_Study material:_
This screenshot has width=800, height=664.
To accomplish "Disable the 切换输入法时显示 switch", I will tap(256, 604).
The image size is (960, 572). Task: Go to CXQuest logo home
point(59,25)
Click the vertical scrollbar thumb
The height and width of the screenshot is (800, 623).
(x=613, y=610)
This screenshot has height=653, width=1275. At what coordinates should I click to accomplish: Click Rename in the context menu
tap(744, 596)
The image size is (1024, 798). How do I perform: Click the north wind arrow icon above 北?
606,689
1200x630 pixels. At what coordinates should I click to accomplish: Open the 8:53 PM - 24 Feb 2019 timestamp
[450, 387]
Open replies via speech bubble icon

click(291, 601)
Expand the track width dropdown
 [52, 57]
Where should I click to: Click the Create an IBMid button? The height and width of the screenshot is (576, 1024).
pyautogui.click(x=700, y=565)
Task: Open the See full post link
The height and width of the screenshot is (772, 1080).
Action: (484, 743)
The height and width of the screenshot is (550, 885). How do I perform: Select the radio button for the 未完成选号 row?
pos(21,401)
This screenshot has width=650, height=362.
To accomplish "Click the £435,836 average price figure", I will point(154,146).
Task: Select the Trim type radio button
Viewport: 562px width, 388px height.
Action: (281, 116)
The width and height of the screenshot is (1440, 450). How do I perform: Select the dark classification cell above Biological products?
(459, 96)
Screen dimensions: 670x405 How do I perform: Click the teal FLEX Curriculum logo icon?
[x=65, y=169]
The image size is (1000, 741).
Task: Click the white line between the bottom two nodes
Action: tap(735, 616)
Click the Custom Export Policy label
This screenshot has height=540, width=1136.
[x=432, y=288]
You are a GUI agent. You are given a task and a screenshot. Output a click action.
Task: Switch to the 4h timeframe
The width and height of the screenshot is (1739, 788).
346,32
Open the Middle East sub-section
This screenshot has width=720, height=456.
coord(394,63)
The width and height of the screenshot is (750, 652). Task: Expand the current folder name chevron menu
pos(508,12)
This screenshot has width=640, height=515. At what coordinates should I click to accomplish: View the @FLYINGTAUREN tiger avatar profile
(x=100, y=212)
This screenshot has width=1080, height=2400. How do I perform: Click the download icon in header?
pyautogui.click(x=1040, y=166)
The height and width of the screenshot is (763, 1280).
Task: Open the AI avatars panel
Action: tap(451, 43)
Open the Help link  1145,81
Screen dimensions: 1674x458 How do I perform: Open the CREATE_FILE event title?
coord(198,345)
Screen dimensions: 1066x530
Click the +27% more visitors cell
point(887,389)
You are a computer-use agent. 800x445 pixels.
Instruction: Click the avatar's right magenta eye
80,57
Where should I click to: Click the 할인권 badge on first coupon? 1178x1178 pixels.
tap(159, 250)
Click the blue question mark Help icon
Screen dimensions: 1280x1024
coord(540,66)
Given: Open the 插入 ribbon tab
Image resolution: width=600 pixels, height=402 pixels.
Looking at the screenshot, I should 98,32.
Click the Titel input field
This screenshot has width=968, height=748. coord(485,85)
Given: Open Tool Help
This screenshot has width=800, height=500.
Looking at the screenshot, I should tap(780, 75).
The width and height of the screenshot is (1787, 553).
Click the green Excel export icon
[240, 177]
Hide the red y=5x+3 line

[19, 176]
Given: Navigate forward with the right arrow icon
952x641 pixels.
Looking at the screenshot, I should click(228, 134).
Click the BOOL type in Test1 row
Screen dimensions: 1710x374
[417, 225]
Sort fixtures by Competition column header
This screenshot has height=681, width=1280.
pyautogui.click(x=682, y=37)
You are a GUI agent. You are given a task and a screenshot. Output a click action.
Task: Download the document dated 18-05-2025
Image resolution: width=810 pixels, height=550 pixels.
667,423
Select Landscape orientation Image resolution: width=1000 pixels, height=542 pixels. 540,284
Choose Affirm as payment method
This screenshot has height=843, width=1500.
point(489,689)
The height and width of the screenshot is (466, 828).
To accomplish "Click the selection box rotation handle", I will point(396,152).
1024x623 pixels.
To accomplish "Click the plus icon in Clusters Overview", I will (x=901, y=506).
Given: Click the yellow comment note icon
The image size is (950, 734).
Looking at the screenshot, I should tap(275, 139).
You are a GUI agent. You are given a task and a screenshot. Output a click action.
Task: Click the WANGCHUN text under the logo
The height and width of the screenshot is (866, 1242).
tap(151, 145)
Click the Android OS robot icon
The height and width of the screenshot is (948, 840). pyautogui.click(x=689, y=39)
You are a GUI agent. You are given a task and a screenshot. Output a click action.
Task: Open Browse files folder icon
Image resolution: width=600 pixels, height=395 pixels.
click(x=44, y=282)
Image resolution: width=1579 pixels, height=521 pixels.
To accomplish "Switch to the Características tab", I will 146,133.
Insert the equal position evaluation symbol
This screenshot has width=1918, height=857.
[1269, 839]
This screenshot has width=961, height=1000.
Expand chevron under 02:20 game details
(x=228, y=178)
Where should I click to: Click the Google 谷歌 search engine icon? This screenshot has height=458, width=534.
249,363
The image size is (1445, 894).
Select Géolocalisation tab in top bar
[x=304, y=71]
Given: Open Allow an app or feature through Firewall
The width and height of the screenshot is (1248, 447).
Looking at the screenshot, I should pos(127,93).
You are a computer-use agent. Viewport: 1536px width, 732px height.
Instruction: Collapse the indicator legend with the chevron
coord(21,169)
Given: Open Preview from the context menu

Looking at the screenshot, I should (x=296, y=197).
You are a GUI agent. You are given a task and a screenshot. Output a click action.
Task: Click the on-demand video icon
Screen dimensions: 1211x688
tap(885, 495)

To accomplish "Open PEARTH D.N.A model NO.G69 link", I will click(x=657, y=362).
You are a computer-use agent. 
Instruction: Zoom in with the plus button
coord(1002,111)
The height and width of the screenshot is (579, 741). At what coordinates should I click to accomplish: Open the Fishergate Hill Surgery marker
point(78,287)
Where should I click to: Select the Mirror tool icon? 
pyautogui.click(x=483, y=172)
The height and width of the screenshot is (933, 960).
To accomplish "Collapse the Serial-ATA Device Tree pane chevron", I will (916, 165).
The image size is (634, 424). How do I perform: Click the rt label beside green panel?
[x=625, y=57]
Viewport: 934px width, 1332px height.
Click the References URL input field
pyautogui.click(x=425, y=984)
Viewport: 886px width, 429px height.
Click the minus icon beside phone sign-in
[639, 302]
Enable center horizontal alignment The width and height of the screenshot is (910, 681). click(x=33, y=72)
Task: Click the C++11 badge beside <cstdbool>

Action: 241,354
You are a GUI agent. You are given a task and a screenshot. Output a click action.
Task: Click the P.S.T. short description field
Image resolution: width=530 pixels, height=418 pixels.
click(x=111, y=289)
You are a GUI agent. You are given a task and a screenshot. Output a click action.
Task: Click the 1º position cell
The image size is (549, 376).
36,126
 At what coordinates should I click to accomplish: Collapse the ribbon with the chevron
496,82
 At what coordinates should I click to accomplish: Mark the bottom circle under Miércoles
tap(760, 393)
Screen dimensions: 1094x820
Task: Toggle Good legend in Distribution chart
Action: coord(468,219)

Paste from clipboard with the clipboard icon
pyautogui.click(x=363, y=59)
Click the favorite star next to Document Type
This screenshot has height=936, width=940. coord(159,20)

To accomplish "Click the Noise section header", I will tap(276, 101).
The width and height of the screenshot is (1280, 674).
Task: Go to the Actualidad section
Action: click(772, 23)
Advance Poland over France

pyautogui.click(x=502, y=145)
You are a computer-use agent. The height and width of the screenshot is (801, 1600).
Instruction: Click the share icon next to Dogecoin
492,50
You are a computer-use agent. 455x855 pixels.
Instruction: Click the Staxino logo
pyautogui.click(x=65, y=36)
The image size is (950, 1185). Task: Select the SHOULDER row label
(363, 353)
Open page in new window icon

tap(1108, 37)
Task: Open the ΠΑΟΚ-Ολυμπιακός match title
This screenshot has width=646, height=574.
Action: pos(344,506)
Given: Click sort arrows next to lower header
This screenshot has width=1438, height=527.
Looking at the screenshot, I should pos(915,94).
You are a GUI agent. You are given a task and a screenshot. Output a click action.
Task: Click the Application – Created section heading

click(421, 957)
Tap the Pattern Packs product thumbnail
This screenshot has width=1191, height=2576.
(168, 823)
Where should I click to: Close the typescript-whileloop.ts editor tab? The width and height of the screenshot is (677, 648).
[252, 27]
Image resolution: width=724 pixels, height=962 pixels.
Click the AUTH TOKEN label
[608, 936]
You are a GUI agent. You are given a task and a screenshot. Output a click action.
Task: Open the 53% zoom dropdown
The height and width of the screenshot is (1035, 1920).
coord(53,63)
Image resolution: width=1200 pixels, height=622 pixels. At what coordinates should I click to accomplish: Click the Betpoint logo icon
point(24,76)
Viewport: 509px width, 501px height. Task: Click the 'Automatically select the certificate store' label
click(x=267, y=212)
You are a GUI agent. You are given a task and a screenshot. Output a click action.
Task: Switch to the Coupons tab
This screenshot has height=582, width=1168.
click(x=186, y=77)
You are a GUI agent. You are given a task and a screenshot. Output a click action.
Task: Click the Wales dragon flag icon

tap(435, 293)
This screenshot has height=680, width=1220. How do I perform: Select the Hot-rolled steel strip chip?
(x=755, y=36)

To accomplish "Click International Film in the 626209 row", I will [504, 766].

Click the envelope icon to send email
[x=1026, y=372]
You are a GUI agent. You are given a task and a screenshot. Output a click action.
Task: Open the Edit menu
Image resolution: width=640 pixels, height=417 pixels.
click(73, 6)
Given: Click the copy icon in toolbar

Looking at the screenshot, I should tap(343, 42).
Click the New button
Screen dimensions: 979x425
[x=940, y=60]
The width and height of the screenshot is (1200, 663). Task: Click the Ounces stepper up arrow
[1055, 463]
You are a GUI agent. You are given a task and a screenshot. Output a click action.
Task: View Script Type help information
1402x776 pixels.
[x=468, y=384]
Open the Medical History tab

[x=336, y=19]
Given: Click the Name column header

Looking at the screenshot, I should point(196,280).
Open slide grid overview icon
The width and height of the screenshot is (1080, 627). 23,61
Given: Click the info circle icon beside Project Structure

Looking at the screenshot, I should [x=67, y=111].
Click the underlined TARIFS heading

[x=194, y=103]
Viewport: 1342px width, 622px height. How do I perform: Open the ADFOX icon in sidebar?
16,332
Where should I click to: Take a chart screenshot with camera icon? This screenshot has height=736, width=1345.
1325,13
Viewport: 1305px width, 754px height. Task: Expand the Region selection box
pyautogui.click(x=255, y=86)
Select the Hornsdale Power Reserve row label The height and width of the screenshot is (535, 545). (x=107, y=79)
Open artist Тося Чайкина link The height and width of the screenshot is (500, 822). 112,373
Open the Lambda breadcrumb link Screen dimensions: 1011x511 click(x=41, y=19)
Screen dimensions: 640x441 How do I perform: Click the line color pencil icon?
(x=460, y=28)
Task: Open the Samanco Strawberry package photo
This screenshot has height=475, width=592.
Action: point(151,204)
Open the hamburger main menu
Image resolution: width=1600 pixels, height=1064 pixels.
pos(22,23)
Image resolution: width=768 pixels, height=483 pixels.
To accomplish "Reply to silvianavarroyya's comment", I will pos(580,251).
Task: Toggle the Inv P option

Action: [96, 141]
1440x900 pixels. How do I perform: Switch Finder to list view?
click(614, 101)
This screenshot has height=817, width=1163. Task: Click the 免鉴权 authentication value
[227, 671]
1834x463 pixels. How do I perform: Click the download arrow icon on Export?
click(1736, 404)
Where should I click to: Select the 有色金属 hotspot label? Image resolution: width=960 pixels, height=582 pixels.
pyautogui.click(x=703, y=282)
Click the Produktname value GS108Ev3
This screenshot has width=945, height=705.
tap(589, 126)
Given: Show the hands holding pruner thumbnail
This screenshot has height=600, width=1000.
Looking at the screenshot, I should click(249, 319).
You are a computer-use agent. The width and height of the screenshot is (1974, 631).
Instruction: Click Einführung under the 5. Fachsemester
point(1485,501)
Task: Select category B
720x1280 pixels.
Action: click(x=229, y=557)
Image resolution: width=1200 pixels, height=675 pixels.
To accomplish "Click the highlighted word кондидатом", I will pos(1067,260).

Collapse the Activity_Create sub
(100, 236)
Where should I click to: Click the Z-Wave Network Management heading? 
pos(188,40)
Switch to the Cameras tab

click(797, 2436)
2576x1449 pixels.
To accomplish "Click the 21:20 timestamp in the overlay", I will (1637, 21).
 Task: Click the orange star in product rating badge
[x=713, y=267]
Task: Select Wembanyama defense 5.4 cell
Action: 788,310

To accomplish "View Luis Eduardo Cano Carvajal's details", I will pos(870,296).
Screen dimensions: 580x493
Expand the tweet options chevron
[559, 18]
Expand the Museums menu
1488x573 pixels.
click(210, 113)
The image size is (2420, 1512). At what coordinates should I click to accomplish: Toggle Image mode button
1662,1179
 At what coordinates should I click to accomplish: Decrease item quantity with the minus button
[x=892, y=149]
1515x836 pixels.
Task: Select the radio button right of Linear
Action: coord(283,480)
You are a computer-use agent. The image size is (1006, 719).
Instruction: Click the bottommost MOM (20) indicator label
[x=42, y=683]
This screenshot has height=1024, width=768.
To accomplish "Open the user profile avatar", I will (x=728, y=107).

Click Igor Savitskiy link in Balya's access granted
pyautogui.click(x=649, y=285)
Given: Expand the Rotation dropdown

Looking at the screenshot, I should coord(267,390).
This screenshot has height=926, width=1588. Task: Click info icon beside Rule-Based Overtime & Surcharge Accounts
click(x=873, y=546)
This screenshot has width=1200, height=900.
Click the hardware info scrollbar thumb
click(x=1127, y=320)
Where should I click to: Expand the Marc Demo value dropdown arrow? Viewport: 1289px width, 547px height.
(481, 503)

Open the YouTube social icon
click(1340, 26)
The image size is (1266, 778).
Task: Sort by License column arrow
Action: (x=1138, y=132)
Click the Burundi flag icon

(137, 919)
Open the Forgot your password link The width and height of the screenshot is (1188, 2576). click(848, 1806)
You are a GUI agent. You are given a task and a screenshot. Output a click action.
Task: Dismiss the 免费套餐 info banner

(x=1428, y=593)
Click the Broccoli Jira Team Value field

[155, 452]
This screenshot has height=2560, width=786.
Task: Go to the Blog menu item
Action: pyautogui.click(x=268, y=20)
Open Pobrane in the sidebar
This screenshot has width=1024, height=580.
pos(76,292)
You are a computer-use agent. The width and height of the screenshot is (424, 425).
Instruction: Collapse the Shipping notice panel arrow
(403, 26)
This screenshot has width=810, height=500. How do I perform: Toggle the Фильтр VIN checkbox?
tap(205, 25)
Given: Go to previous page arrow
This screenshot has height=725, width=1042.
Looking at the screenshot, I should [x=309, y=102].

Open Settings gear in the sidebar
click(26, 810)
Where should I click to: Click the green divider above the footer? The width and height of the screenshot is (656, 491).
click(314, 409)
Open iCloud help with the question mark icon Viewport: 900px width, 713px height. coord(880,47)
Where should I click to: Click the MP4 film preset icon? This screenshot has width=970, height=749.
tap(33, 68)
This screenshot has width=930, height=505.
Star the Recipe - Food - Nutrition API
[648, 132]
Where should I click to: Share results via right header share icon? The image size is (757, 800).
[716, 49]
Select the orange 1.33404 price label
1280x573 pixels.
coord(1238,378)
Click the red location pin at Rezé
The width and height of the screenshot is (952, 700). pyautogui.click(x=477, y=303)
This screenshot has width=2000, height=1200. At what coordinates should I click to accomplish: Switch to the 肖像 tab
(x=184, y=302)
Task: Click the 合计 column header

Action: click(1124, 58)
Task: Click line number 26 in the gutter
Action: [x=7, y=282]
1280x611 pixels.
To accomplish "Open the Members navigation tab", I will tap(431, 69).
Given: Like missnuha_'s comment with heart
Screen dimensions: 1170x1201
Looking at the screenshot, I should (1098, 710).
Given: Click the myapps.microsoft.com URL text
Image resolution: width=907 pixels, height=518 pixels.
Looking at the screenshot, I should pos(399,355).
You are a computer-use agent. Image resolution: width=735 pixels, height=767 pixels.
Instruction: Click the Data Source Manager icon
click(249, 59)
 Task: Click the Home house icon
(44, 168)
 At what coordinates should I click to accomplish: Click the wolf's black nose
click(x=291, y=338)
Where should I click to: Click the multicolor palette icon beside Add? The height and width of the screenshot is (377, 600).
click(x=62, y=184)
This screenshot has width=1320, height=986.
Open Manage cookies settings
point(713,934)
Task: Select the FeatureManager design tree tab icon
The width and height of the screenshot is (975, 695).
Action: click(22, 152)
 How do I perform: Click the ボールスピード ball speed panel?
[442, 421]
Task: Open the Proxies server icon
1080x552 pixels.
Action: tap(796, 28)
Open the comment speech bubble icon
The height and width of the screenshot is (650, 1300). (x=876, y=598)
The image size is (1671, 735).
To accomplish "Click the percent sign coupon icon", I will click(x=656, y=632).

_What is being asked:_
In the listing above, find the line containing "Task: View Script Type help information" and the line containing "Task: Open the Samanco", then quote both, plus every line between them, exactly as written.

_Response area:_
Task: View Script Type help information
1402x776 pixels.
[x=468, y=384]
Open the Medical History tab

[x=336, y=19]
Given: Click the Name column header

Looking at the screenshot, I should point(196,280).
Open slide grid overview icon
The width and height of the screenshot is (1080, 627). 23,61
Given: Click the info circle icon beside Project Structure

Looking at the screenshot, I should [x=67, y=111].
Click the underlined TARIFS heading

[x=194, y=103]
Viewport: 1342px width, 622px height. How do I perform: Open the ADFOX icon in sidebar?
16,332
Where should I click to: Take a chart screenshot with camera icon? This screenshot has height=736, width=1345.
1325,13
Viewport: 1305px width, 754px height. Task: Expand the Region selection box
pyautogui.click(x=255, y=86)
Select the Hornsdale Power Reserve row label The height and width of the screenshot is (535, 545). (x=107, y=79)
Open artist Тося Чайкина link The height and width of the screenshot is (500, 822). 112,373
Open the Lambda breadcrumb link Screen dimensions: 1011x511 click(x=41, y=19)
Screen dimensions: 640x441 How do I perform: Click the line color pencil icon?
(x=460, y=28)
Task: Open the Samanco Strawberry package photo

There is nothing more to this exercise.